Quote every entry word for word.

━━ Information shown

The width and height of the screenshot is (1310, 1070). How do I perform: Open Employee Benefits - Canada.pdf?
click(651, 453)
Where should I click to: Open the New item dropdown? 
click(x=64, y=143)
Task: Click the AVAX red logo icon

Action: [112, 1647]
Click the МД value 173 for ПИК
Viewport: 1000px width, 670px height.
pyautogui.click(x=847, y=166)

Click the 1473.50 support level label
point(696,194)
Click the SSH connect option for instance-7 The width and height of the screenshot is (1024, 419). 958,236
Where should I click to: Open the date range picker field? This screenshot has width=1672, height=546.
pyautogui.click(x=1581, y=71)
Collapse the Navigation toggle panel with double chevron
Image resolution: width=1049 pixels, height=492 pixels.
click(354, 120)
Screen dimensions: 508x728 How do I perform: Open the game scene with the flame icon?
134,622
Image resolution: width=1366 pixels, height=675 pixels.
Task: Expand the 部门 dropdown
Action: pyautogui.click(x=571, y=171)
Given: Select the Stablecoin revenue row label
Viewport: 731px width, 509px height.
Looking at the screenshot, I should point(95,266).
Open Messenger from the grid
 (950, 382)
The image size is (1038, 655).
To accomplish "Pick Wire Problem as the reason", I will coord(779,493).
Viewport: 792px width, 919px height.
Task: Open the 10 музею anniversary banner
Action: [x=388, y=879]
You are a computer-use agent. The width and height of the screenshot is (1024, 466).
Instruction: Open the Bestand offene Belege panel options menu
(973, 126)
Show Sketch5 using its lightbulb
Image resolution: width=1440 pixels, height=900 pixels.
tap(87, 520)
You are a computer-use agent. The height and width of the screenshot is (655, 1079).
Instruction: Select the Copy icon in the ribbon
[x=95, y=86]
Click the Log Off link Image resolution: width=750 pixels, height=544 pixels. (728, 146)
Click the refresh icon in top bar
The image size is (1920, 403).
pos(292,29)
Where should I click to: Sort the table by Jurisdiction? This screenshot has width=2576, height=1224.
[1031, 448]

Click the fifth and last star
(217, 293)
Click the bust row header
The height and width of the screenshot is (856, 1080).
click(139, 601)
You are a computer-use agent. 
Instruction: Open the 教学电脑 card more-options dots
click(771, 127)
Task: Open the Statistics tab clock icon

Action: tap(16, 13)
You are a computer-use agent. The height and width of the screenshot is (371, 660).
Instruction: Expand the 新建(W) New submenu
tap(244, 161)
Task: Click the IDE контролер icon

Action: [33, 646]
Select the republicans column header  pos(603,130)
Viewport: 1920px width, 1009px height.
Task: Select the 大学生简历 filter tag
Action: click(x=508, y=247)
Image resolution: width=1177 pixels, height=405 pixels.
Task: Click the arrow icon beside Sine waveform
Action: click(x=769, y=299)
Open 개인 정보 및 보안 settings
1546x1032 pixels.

━━━━

● **Answer to this exercise**:
The width and height of the screenshot is (1310, 1070). How do I perform: Open Employee Benefits - Canada.pdf?
click(651, 453)
Where should I click to: Open the New item dropdown? 
click(x=64, y=143)
Task: Click the AVAX red logo icon

Action: [112, 1647]
Click the МД value 173 for ПИК
Viewport: 1000px width, 670px height.
pyautogui.click(x=847, y=166)

Click the 1473.50 support level label
point(696,194)
Click the SSH connect option for instance-7 The width and height of the screenshot is (1024, 419). 958,236
Where should I click to: Open the date range picker field? This screenshot has width=1672, height=546.
pyautogui.click(x=1581, y=71)
Collapse the Navigation toggle panel with double chevron
Image resolution: width=1049 pixels, height=492 pixels.
click(354, 120)
Screen dimensions: 508x728 How do I perform: Open the game scene with the flame icon?
134,622
Image resolution: width=1366 pixels, height=675 pixels.
Task: Expand the 部门 dropdown
Action: pyautogui.click(x=571, y=171)
Given: Select the Stablecoin revenue row label
Viewport: 731px width, 509px height.
Looking at the screenshot, I should point(95,266).
Open Messenger from the grid
 (950, 382)
The image size is (1038, 655).
To accomplish "Pick Wire Problem as the reason", I will coord(779,493).
Viewport: 792px width, 919px height.
Task: Open the 10 музею anniversary banner
Action: [x=388, y=879]
You are a computer-use agent. The width and height of the screenshot is (1024, 466).
Instruction: Open the Bestand offene Belege panel options menu
(973, 126)
Show Sketch5 using its lightbulb
Image resolution: width=1440 pixels, height=900 pixels.
tap(87, 520)
You are a computer-use agent. The height and width of the screenshot is (655, 1079).
Instruction: Select the Copy icon in the ribbon
[x=95, y=86]
Click the Log Off link Image resolution: width=750 pixels, height=544 pixels. (728, 146)
Click the refresh icon in top bar
The image size is (1920, 403).
pos(292,29)
Where should I click to: Sort the table by Jurisdiction? This screenshot has width=2576, height=1224.
[1031, 448]

Click the fifth and last star
(217, 293)
Click the bust row header
The height and width of the screenshot is (856, 1080).
click(139, 601)
You are a computer-use agent. 
Instruction: Open the 教学电脑 card more-options dots
click(771, 127)
Task: Open the Statistics tab clock icon

Action: tap(16, 13)
You are a computer-use agent. The height and width of the screenshot is (371, 660).
Instruction: Expand the 新建(W) New submenu
tap(244, 161)
Task: Click the IDE контролер icon

Action: [33, 646]
Select the republicans column header  pos(603,130)
Viewport: 1920px width, 1009px height.
Task: Select the 大学生简历 filter tag
Action: click(x=508, y=247)
Image resolution: width=1177 pixels, height=405 pixels.
Task: Click the arrow icon beside Sine waveform
Action: click(x=769, y=299)
Open 개인 정보 및 보안 settings
1546x1032 pixels.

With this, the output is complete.